▶ **SOURCE DOCUMENT**
== Segment start ==
A cell has Ecell = 0.00 V at equilibrium. What does this indicate about the concentrations of reactants and products?
A cell is constructed with the following half-cells: Pb²⁺(1.0 M)/Pb(s) and Fe²⁺(0.10 M)/Fe(s). E°(Pb²⁺/Pb) = -0.13 V, E°(Fe²⁺/Fe) = -0.44 V. Calculate the cell potential at 25°C.
A concentration cell is set up with Zn²⁺ concentrations of 1.0 M and 0.01 M at 25°C. Calculate the cell potential. (E°(Zn²⁺/Zn) = -0.76 V)
A hydrogen electrode is immersed in a solution of pH 4. Calculate its electrode potential at 25°C.
At 25°C, what is the value of the constant (RT/F) in the Nernst equation, in volts?
Calculate the cell potential at 25°C for the cell: Cu(s) | Cu²⁺(0.01 M) || Ag⁺(1.0 M) | Ag(s). Given: E°(Cu²⁺/Cu) = +0.34 V, E°(Ag⁺/Ag) = +0.80 V.
Calculate the electrode potential for the half-cell reaction Zn²⁺ + 2e⁻ → Zn(s) at 25°C, if [Zn²⁺] = 0.01 M and E° = -0.76 V.
Describe how the Nernst equation changes if the temperature is not 25°C.
== Segment end ==
▶ **WORK INSTRUCTIONS**
[1] Switch "25°C" to "298 K" and write out everything in the Nernst equation problems from "A cell has Ecell" down to "E°(Ag⁺/Ag) = +0.80 V.".
[2] Add more questions to the end of the Nernst equation problems.

▶ **SUPPLIED MATERIAL**
== Segment start ==
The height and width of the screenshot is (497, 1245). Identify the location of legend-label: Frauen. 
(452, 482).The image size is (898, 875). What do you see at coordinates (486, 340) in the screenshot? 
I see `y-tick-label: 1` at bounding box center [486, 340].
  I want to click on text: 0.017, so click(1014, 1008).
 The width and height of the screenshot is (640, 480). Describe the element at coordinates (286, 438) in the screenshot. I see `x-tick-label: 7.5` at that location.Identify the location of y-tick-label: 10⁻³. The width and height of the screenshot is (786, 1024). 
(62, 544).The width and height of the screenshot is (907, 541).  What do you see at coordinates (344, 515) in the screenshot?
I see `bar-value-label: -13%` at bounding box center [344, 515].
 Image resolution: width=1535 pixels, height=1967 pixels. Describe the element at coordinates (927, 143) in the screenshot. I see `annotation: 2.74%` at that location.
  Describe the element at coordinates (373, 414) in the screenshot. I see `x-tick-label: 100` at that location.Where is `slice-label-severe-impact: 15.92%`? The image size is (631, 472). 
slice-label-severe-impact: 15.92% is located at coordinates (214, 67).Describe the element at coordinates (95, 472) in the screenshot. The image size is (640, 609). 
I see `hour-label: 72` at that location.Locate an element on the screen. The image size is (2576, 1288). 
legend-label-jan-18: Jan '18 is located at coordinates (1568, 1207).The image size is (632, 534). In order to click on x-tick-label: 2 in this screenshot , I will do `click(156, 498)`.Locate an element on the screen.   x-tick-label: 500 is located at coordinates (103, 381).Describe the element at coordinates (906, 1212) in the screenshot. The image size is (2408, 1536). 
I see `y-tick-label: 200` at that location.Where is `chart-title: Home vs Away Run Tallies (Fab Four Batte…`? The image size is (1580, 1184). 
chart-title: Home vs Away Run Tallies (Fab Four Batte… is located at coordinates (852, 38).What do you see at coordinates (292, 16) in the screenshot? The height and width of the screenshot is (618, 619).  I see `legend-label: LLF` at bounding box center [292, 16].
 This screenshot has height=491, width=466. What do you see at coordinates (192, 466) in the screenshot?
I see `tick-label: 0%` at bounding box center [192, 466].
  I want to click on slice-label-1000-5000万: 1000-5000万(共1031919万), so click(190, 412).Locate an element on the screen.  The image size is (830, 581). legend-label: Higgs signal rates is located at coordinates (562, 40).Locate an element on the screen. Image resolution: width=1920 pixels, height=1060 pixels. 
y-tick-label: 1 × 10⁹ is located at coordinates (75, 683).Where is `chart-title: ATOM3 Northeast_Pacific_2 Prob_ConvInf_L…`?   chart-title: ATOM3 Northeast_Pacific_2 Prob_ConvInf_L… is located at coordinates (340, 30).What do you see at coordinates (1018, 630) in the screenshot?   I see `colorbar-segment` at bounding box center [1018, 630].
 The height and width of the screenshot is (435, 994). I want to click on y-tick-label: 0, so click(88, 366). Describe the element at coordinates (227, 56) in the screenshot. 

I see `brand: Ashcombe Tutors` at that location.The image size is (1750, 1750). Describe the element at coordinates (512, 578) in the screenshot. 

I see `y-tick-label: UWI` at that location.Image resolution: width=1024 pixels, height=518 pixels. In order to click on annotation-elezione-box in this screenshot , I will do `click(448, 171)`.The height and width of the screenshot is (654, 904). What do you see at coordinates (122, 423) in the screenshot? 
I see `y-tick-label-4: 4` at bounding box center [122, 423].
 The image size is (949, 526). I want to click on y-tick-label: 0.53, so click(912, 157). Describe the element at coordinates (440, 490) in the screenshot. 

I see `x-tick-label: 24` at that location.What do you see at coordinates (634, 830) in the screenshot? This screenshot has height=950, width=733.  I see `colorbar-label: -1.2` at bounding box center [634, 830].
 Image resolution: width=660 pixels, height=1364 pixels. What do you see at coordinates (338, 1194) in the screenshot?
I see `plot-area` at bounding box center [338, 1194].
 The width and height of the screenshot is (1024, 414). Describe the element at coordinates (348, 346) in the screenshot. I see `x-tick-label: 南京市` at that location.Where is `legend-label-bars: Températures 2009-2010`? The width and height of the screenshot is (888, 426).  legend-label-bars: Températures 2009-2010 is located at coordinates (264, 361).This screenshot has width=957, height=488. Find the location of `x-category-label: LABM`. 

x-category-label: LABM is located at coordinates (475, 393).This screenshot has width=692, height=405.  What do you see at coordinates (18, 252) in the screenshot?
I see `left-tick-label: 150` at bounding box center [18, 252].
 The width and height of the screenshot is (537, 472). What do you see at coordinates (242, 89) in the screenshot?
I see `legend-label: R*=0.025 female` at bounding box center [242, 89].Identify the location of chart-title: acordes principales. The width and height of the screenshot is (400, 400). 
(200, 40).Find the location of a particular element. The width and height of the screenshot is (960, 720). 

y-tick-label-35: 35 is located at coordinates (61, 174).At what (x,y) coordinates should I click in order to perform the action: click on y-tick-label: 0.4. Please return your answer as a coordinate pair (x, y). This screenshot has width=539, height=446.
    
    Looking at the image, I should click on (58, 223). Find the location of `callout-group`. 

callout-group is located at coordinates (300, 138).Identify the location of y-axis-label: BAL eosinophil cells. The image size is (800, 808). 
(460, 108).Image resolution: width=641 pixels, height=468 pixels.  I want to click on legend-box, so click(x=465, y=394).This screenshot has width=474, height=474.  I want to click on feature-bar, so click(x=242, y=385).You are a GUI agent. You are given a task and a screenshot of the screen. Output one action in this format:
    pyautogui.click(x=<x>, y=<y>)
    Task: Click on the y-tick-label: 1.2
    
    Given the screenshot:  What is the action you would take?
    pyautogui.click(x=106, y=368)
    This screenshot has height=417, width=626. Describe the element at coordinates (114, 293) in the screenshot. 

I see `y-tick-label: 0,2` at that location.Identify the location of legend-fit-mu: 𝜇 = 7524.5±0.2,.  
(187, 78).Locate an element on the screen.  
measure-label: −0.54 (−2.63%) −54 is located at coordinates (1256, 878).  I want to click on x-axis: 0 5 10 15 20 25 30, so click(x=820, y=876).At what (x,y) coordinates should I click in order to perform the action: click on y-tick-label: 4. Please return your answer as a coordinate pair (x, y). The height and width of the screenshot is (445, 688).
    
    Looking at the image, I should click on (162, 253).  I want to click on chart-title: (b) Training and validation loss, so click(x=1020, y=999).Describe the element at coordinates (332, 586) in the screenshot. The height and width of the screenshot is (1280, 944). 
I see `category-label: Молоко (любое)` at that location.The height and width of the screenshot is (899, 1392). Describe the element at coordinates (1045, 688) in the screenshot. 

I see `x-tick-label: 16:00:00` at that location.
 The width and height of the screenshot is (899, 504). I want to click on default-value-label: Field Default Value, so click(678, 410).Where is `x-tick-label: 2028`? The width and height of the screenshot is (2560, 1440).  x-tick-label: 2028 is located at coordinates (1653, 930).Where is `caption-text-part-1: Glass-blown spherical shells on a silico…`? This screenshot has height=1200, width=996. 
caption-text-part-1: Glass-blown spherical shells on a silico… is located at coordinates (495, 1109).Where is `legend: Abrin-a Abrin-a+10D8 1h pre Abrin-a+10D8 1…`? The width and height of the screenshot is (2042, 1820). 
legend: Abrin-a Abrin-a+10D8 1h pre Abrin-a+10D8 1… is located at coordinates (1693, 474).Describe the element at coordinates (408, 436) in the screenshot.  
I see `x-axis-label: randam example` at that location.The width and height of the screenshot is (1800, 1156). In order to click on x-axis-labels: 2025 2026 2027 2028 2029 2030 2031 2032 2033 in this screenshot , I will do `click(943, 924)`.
== Segment end ==
▶ **LIST OF ANSWERS**
[1]
A cell has Ecell = 0.00 V at equilibrium. What does this indicate about the concentrations of reactants and products?
A cell is constructed with the following half-cells: Pb²⁺(1.0 M)/Pb(s) and Fe²⁺(0.10 M)/Fe(s). E°(Pb²⁺/Pb) = -0.13 V, E°(Fe²⁺/Fe) = -0.44 V. Calculate the cell potential at 298 K.
A concentration cell is set up with Zn²⁺ concentrations of 1.0 M and 0.01 M at 298 K. Calculate the cell potential. (E°(Zn²⁺/Zn) = -0.76 V)
A hydrogen electrode is immersed in a solution of pH 4. Calculate its electrode potential at 298 K.
At 298 K, what is the value of the constant (RT/F) in the Nernst equation, in volts?
Calculate the cell potential at 298 K for the cell: Cu(s) | Cu²⁺(0.01 M) || Ag⁺(1.0 M) | Ag(s). Given: E°(Cu²⁺/Cu) = +0.34 V, E°(Ag⁺/Ag) = +0.80 V.

[2]
Describe the effect of increasing the concentration of reactants on the cell potential according to the Nernst equation.
Explain how the Nernst equation is used to calculate the equilibrium constant (K) for a redox reaction.
Explain why the Nernst equation includes the logarithm of the reaction quotient.
Explain why the Nernst equation is important in biological systems.
For the half-cell reaction Fe³⁺ + e⁻ → Fe²⁺, E° = +0.77 V. Calculate the electrode potential at 25°C if [Fe³⁺] = 0.10 M and [Fe²⁺] = 1.0 M.
If the concentration of the oxidized form increases, what happens to the electrode potential according to the Nernst equation?
If the temperature increases, what happens to the value of the term (RT/nF) in the Nernst equation?
State the general form of the Nernst equation for a half-cell reaction.
The Nernst equation is derived from which fundamental thermodynamic relationship?
What is the Nernst equation used for in electrochemistry?
A cell operates at 40°C instead of 25°C. How does this affect the value of the (RT/nF) term in the Nernst equation, and what is the implication for the cell potential?